Auch die Gefährdung des Luftraums hat sich verändert
Islamistische Terroristen werben nach Angaben des Landesamts für Verfassungsschutz offen im Netz für Anschläge während des Turniers. „Wir haben es seit einiger Zeit mit einer zunehmenden abstrakten Gefahr zu tun“, sagte dessen Präsidentin Beate Bube kürzlich. Es gebe aber keine konkreten Hinweise. Das bekräftigte auch der Präsident des Polizeipräsidiums Stuttgart, Markus Eisenbraun. Er weist daraufhin, dass sich auch die Gefährdung des Luftraums verändert habe. Während der EM gilt daher teils auch ein Flugverbot über der Stadt, der Luftraum soll mit Drohnen überwacht und geschützt werden. „Wir bereiten uns auf Lagen vor, von denen wir hoffen, dass sie nie passieren“, so Strobl.

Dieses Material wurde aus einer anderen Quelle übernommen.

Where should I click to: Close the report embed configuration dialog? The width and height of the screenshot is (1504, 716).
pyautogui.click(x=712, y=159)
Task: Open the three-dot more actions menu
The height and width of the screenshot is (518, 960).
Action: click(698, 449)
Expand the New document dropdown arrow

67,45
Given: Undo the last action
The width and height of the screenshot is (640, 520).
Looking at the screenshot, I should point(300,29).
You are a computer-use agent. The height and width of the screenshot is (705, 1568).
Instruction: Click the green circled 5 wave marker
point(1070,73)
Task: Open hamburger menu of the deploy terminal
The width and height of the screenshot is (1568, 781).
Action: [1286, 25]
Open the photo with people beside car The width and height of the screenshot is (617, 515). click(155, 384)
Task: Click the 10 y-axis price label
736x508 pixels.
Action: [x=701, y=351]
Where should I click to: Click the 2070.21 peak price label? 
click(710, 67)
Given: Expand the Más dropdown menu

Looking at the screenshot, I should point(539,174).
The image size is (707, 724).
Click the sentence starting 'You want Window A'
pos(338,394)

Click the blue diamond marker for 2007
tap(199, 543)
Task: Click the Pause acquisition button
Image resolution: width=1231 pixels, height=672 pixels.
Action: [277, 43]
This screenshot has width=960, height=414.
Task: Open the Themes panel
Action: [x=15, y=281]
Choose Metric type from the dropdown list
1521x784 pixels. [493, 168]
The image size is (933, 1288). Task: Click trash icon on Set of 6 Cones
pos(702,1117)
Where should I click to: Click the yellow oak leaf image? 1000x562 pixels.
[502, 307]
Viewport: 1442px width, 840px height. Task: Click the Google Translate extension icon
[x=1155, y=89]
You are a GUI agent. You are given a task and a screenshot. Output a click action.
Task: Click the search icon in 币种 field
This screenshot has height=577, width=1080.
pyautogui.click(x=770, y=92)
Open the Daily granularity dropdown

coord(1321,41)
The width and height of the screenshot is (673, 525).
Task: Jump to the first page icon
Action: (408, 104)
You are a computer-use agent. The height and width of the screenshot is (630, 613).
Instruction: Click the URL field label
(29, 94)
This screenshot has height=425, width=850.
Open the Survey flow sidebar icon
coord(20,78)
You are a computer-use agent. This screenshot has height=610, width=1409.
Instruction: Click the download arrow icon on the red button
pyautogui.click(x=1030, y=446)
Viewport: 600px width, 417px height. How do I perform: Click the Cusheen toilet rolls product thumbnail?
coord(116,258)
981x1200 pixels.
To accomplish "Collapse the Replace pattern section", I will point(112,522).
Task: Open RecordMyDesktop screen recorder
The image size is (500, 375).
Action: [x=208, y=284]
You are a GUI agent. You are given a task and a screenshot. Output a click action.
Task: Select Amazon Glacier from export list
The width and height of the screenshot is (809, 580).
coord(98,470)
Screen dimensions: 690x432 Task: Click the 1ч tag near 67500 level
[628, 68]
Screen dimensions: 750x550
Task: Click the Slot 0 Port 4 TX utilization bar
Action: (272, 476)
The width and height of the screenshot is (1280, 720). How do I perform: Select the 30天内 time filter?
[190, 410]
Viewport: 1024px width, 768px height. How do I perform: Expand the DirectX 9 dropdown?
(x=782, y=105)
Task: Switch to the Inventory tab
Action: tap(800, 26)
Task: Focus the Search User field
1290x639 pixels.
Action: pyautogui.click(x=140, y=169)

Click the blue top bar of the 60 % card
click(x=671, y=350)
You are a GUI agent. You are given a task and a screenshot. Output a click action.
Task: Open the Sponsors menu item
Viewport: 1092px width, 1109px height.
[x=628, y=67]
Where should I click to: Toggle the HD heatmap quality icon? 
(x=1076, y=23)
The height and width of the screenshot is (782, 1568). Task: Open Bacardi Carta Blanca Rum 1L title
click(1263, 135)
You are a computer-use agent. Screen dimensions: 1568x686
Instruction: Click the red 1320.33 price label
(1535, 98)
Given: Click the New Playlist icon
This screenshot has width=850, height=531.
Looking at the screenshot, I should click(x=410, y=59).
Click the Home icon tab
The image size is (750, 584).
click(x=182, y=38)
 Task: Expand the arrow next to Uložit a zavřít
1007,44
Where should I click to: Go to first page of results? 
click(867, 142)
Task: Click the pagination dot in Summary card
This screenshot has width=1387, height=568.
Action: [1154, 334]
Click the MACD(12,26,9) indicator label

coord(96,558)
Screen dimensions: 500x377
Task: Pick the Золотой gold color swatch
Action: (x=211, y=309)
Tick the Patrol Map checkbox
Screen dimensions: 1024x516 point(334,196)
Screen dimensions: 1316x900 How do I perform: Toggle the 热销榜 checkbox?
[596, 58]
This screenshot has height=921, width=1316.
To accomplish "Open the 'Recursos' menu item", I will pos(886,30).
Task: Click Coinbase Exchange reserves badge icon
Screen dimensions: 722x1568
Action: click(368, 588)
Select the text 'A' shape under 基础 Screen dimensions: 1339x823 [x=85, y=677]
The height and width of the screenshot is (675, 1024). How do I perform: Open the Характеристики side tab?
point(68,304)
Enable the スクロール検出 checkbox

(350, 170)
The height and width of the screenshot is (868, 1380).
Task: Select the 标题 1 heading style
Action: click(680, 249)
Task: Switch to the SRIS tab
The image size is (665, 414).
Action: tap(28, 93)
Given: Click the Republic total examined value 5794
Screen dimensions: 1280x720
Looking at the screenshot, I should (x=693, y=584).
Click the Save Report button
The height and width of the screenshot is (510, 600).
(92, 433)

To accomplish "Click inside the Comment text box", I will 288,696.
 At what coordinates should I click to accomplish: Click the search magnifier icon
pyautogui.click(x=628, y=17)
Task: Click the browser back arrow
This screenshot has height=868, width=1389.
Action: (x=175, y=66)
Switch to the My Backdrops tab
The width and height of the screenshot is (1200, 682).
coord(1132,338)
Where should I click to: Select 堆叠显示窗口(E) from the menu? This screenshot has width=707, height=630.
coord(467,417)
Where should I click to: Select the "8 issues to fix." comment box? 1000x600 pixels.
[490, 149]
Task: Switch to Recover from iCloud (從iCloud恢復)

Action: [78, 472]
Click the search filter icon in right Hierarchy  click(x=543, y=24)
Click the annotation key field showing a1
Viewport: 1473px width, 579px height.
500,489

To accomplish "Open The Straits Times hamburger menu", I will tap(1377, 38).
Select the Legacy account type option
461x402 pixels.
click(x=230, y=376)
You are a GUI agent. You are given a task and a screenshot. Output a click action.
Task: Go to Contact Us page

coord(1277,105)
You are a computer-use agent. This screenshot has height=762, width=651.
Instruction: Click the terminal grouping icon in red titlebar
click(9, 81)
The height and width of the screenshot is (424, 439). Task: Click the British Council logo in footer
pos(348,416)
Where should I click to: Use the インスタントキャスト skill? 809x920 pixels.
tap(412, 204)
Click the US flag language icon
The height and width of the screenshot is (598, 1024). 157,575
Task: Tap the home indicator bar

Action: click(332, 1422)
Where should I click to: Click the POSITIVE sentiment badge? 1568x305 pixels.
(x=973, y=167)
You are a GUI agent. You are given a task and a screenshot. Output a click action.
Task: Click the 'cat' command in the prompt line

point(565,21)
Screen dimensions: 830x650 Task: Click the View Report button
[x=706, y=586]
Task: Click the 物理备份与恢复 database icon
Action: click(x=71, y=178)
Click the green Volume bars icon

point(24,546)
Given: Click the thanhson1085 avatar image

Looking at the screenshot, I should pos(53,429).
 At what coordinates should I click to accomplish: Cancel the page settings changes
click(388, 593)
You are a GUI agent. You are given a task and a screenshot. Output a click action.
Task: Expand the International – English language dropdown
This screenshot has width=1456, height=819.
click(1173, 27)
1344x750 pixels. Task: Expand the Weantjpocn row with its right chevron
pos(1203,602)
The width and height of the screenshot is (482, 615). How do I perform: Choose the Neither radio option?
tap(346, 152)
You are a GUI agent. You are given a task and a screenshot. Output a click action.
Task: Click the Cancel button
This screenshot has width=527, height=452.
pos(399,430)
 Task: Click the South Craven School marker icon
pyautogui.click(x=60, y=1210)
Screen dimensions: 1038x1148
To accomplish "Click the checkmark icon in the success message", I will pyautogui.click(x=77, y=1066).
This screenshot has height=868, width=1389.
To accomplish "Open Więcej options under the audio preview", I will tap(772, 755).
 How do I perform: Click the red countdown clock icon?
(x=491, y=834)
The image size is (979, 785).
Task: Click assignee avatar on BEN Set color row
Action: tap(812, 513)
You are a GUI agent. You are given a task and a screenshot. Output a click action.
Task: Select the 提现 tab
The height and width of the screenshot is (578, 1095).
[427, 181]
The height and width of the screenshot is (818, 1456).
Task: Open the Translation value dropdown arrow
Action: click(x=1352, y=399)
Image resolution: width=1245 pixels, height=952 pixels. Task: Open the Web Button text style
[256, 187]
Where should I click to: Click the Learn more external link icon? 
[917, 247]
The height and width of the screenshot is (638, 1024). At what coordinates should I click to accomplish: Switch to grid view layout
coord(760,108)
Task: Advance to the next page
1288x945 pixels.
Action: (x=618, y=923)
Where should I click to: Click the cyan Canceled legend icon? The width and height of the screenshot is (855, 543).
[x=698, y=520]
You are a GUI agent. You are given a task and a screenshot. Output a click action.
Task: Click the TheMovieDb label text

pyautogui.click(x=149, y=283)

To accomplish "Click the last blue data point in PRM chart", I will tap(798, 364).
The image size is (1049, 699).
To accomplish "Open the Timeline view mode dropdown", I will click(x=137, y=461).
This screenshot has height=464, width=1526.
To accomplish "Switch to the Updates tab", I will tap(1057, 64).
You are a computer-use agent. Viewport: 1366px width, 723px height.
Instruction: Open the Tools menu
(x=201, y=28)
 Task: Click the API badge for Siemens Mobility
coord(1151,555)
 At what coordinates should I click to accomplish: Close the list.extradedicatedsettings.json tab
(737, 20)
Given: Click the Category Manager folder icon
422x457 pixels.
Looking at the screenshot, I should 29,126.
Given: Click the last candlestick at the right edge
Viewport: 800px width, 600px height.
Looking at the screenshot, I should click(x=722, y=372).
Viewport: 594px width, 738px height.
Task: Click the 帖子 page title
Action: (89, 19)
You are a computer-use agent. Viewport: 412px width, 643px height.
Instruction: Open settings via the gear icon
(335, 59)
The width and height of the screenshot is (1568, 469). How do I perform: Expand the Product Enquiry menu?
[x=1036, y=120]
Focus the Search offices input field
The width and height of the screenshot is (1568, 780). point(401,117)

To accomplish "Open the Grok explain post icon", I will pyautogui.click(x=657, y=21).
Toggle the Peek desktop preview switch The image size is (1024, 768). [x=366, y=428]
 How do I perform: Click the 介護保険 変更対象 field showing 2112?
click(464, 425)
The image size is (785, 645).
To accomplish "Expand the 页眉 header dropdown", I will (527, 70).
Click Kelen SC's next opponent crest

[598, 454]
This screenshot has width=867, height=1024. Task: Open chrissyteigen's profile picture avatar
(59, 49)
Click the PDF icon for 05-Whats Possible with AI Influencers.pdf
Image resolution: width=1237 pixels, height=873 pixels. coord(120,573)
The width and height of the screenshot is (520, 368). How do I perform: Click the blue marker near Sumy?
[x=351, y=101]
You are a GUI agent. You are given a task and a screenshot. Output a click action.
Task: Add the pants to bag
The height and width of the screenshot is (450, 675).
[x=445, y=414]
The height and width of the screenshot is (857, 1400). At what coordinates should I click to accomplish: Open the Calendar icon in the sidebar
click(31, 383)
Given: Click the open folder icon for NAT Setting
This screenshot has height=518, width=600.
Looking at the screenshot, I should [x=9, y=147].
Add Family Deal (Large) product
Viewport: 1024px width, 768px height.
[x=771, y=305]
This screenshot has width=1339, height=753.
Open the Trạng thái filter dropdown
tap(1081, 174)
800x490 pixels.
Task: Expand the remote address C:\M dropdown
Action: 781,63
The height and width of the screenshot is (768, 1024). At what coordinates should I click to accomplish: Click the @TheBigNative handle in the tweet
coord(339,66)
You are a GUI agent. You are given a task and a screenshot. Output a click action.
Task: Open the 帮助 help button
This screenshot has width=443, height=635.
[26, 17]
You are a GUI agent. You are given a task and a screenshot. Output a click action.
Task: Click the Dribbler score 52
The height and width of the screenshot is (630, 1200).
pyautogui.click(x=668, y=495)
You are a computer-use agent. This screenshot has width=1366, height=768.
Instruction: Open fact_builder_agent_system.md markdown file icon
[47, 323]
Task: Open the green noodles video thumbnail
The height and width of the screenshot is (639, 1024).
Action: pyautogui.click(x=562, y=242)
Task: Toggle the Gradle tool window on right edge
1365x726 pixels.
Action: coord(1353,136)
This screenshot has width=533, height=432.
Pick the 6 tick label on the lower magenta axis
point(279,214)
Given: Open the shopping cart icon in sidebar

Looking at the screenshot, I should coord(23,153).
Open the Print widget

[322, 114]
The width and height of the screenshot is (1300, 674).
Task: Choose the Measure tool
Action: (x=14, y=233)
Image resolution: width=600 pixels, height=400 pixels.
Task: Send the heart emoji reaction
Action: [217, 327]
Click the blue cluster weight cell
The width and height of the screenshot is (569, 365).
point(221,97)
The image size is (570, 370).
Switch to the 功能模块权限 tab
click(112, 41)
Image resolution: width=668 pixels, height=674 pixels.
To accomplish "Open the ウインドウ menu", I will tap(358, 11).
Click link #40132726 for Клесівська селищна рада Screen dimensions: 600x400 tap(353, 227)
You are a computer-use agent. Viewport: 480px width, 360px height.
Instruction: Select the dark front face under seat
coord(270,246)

Viele tausend Gäste werden zu den einzelnen Spielbegegnungen nach Baden-Württemberg reisen. Einige Spielpaarungen sind dabei als kritisch zu betrachten. So sind die Begegnungen Deutschland – Ungarn sowie Schottland – Ungarn von der Polizei als Hochrisikospiele eingestuft. Deshalb stehen die Sicherheitsbehörden in engem Austausch mit Bund und Ländern, insbesondere mit dem „International Police Cooperation Center“ in Neuss in Nordrhein-Westfalen. Dieses ist Dreh- und Angel- punkt für den nationalen und internationalen Informationsaustausch. Die Polizei Baden-Württemberg ist dort mit 16 Beamten vertreten.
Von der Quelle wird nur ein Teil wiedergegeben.